Unfortunately, each of the technologies I’ve mentioned increases latency, as they often force users to authenticate in some way to ensure that the source of the traffic is understood first. Then they can perform their role by performing some sort of inspection before routing the traffic to the next point in the corporate network.
What makes the situation even worse is that often these services are initially built to support a single user performing a single task, such as browsing a website, as opposed to Outlook connecting and maintaining many persistent service connections. Staying with Outlook for a second, opening multiple shared calendars such as resource calendars or several executive calendars, will break the performance of network inspection entirely.
On top of that, the random nature of proxy servers exacerbates the situation even more by running out of threads. Or, when firewalls forcibly end long-running sessions, which in turn forces Outlook to reauthenticate many times.
Let’s take into consideration the fact that nothing is free, including any kind of inspection, because latency increases for every layer of inspection we add. This can quickly build up to a random latency component between 10 to 200 milliseconds per transaction, with our random multiplier added depending on load and time of day. This makes network performance troubleshooting extremely difficult.
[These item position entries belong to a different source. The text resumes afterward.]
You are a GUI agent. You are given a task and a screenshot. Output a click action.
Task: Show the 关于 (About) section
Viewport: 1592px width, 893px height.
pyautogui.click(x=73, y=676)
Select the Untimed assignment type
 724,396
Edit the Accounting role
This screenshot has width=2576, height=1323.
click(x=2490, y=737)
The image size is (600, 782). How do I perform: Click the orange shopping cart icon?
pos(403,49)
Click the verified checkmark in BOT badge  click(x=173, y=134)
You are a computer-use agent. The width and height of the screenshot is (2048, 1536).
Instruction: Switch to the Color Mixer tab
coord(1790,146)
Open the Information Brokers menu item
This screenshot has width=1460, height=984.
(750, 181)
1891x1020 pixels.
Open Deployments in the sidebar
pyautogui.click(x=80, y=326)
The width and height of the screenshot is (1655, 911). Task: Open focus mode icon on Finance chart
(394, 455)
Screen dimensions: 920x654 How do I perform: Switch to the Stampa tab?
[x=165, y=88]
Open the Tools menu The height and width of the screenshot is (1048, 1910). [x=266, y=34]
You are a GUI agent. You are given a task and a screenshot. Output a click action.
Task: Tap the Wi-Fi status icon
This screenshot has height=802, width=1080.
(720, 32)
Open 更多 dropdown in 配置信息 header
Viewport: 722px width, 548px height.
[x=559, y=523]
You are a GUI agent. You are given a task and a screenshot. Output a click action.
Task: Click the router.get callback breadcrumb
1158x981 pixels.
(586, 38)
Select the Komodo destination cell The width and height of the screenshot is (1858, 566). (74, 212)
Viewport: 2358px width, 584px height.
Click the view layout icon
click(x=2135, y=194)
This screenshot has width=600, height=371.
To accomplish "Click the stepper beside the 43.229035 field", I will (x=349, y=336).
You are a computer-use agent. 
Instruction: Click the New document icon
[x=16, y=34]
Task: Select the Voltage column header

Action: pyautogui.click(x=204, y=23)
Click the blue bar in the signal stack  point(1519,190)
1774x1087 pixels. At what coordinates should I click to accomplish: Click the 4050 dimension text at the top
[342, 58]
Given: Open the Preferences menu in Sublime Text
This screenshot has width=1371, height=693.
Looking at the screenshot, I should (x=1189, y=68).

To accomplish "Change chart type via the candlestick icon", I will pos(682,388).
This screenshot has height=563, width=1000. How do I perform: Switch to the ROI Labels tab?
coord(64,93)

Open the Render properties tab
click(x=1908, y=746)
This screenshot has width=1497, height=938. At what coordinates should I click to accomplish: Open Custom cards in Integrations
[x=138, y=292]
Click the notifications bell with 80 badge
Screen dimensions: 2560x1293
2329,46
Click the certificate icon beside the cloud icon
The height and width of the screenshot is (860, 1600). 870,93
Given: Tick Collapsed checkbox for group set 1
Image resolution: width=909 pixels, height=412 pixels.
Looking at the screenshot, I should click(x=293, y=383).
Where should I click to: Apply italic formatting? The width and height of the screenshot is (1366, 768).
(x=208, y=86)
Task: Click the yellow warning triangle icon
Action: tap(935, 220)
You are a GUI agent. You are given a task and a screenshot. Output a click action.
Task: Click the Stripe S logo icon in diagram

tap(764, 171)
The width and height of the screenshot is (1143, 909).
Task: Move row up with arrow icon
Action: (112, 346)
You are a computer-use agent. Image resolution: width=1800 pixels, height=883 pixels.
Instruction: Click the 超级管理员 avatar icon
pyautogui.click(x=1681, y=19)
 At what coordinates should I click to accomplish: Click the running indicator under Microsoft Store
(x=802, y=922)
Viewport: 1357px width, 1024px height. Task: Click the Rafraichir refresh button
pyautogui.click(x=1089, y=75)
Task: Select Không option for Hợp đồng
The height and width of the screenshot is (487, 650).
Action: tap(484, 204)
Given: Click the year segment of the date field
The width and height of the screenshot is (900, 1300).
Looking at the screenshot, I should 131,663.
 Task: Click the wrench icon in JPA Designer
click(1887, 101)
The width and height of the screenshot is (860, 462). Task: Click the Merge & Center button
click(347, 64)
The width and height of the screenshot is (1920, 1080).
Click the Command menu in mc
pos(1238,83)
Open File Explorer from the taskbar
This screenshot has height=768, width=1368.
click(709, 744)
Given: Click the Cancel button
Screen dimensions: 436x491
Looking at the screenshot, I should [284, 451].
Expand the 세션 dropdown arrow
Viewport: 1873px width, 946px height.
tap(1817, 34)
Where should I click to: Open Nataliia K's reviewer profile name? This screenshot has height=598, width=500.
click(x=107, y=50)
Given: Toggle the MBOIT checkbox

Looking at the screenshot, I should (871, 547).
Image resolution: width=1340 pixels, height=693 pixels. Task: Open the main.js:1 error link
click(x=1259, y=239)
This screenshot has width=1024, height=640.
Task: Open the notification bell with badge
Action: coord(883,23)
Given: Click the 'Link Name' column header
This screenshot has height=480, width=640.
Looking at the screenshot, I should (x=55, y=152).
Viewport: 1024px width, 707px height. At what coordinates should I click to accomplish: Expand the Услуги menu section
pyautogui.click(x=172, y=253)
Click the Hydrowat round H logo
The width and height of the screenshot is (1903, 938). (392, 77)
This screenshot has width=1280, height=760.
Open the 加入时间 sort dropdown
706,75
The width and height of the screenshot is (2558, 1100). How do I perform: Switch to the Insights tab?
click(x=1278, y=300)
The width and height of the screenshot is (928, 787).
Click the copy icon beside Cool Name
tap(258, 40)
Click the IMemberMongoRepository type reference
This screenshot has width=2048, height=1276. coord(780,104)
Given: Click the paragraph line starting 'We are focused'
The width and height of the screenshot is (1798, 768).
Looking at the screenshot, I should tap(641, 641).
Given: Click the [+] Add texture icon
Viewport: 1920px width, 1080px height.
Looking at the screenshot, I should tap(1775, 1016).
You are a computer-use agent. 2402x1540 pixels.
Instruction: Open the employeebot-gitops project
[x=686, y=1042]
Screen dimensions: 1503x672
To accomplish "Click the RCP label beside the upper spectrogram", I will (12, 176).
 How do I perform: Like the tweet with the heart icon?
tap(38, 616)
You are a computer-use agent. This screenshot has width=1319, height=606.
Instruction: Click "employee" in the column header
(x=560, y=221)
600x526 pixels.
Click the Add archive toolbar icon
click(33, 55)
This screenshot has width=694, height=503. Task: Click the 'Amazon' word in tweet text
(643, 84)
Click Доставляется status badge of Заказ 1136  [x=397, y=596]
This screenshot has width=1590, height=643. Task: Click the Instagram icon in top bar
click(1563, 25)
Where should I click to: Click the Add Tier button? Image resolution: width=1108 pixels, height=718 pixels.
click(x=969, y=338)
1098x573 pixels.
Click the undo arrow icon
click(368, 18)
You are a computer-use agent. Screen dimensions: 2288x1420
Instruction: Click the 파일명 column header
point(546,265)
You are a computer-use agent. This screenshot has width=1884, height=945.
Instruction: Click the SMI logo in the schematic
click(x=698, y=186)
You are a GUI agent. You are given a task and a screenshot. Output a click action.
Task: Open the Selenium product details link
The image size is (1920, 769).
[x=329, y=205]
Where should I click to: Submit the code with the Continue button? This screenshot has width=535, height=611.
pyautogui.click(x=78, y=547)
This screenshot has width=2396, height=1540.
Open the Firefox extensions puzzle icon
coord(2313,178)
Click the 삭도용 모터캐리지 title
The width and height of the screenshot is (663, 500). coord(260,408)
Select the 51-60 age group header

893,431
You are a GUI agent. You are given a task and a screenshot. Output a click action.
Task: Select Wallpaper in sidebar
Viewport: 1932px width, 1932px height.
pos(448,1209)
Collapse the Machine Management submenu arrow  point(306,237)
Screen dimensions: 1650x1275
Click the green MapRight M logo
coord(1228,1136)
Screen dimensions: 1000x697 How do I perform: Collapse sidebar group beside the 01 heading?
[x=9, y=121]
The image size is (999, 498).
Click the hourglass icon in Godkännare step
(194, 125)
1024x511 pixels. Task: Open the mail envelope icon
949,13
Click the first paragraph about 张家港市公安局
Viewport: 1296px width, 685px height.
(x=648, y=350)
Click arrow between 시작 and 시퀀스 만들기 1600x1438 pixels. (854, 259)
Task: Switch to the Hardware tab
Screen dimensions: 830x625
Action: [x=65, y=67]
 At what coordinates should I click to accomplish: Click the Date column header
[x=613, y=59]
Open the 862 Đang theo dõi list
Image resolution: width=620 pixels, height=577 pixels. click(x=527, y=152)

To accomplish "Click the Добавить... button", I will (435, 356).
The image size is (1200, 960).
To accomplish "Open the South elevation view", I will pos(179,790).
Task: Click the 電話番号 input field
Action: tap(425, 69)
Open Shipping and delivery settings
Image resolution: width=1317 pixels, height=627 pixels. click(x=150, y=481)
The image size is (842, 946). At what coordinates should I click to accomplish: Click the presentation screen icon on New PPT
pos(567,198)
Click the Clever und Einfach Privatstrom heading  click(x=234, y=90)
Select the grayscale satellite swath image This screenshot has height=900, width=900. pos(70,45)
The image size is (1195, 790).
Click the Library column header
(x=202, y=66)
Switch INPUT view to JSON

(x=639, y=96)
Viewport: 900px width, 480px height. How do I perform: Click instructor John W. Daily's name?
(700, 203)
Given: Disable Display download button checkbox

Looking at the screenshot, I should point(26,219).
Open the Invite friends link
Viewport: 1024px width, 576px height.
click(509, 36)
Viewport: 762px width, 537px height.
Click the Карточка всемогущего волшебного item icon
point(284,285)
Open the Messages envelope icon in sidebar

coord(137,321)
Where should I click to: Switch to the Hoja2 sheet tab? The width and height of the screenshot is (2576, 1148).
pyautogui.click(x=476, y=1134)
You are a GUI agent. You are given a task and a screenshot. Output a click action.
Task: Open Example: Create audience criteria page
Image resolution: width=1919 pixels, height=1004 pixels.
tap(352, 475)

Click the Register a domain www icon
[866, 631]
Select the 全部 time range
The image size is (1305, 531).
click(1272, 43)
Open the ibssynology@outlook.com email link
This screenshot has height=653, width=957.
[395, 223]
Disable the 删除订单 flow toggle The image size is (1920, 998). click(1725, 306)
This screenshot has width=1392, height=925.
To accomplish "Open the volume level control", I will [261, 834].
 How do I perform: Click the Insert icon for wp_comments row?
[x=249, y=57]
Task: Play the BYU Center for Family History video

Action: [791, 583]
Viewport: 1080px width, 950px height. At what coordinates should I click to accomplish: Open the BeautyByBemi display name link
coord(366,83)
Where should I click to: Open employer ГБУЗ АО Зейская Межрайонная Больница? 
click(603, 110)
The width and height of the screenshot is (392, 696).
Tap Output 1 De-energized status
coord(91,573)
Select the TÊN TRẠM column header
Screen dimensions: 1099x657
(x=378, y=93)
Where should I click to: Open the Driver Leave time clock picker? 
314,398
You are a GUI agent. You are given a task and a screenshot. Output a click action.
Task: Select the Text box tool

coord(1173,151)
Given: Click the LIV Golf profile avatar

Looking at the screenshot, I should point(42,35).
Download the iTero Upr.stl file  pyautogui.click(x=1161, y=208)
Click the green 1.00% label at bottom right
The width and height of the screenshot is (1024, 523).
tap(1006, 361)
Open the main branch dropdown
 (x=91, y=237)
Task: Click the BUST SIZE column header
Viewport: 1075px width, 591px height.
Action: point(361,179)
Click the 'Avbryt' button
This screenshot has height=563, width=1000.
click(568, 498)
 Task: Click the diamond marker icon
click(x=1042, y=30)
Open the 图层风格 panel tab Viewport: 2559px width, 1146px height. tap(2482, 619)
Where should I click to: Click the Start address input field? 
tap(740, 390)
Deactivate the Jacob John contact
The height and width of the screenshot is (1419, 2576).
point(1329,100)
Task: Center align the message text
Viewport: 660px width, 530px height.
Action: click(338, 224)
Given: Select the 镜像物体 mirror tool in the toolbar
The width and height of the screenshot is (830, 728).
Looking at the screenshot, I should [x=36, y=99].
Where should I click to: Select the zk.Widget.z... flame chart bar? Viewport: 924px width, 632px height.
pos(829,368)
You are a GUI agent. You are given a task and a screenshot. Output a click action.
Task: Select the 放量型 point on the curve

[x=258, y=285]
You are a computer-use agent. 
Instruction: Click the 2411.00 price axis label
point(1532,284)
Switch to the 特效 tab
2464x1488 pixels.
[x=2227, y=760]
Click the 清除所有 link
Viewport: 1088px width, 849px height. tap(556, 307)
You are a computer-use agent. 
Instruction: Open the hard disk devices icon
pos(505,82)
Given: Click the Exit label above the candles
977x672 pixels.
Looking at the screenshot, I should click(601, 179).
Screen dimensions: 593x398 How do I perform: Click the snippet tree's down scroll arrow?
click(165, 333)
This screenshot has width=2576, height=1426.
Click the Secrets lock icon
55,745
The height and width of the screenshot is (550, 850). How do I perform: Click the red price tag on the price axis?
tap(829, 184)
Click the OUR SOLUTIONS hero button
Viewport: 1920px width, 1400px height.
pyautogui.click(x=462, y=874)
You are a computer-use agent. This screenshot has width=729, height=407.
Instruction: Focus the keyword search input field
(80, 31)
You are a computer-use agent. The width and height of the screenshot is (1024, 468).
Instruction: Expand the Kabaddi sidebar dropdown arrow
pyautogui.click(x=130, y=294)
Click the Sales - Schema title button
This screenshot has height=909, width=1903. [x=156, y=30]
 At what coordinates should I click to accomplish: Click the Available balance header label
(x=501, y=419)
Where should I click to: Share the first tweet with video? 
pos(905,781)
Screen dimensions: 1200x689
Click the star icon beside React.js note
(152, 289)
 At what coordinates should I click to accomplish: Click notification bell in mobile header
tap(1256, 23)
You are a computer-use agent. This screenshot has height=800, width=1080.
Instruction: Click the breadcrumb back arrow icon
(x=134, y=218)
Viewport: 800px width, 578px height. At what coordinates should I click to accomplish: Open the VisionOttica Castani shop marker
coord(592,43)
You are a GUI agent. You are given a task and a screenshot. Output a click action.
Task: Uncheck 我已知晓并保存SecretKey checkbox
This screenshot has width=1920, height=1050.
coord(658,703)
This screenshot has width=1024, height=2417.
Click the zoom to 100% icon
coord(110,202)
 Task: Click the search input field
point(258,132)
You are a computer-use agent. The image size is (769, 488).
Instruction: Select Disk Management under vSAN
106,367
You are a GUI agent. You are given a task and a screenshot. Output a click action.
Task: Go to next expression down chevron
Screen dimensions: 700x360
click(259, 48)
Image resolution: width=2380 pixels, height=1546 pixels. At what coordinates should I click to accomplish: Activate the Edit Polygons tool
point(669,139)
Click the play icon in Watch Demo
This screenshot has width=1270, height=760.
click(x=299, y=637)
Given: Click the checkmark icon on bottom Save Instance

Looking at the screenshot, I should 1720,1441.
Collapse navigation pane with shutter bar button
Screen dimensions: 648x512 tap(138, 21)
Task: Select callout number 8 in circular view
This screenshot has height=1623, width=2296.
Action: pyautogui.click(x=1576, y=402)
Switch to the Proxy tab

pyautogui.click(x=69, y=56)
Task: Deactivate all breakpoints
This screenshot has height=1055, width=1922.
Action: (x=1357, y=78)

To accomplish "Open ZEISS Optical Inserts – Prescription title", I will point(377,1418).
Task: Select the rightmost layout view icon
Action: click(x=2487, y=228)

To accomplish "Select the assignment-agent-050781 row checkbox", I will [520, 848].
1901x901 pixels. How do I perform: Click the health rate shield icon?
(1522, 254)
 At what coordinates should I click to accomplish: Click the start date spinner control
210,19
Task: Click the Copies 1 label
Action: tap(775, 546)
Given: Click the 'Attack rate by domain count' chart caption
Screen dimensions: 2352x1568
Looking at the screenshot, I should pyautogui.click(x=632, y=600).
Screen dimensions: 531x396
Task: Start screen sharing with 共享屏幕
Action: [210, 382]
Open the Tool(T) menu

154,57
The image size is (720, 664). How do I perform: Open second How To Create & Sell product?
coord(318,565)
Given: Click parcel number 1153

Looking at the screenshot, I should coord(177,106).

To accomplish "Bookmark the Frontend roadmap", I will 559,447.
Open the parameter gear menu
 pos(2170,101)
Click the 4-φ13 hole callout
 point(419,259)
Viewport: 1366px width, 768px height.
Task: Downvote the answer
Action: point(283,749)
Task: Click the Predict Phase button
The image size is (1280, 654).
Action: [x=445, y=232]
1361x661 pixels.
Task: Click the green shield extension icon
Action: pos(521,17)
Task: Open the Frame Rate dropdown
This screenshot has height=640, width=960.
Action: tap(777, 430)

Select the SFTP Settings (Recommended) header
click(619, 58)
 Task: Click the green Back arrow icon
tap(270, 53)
The quickest way to increase performance in this scenario is to exclude Office 365 traffic from inspection for critical service namespaces. Critical service namespaces which Microsoft has pre-prioritized for us for significant service families, including Exchange, SharePoint, and Teams. Public guidance is available for generating PAC files for proxy server exclusion, as well as understanding which namespaces and IP ranges are critical to achieving the best possible performance. These public endpoints change from time to time, so it’s worth investing in change notification using mechanisms like Microsoft Flow or whatever your favorite method is to consume Web Services.
Measuring before and after
In a previous article, Paul Robichaux wrote about one of the public-facing tools offered by Microsoft, specifically https://connectivity.office.com/. This connectivity analyzer provides a technical view of network connectivity between the user and Office365. It will call out specific items such as proxy usage, network routing, DNS usage, closest service front-door acquisition, and more.
For a technical person who can understand the output and needs to prove to a manager that proxy inspection and other factors such as hairpinning internet egress is impacting performance, this tool is invaluable. While troubleshooting, many other tools like Fiddler, Wireshark, and command-line tools will be used. However, using https://connectivity.office.com/ is invaluable for creating a before/after view, and for measuring the specific impact of a change like DNS or ISP peering to find the closest front door.
Little value exists in inspecting the network traffic to a trusted cloud location, especially when other mechanisms are capable and in place to report on specific behavior in the cloud service. For example, ‘Who did What and When,’ as opposed to proxy servers or firewalls reporting that a particular user managed to connect to an address like outlook.office.com.
However, network latency is the number one issue worth pursuing when it comes to improving Office 365 service performance, and adopting the changes needed to lower latency due to security inspection is sure to cause intense arguments amongst security and IT teams. But change might be possible when user pain points are high enough amongst VIP users, forcing advocates of network inspection to reconsider their position.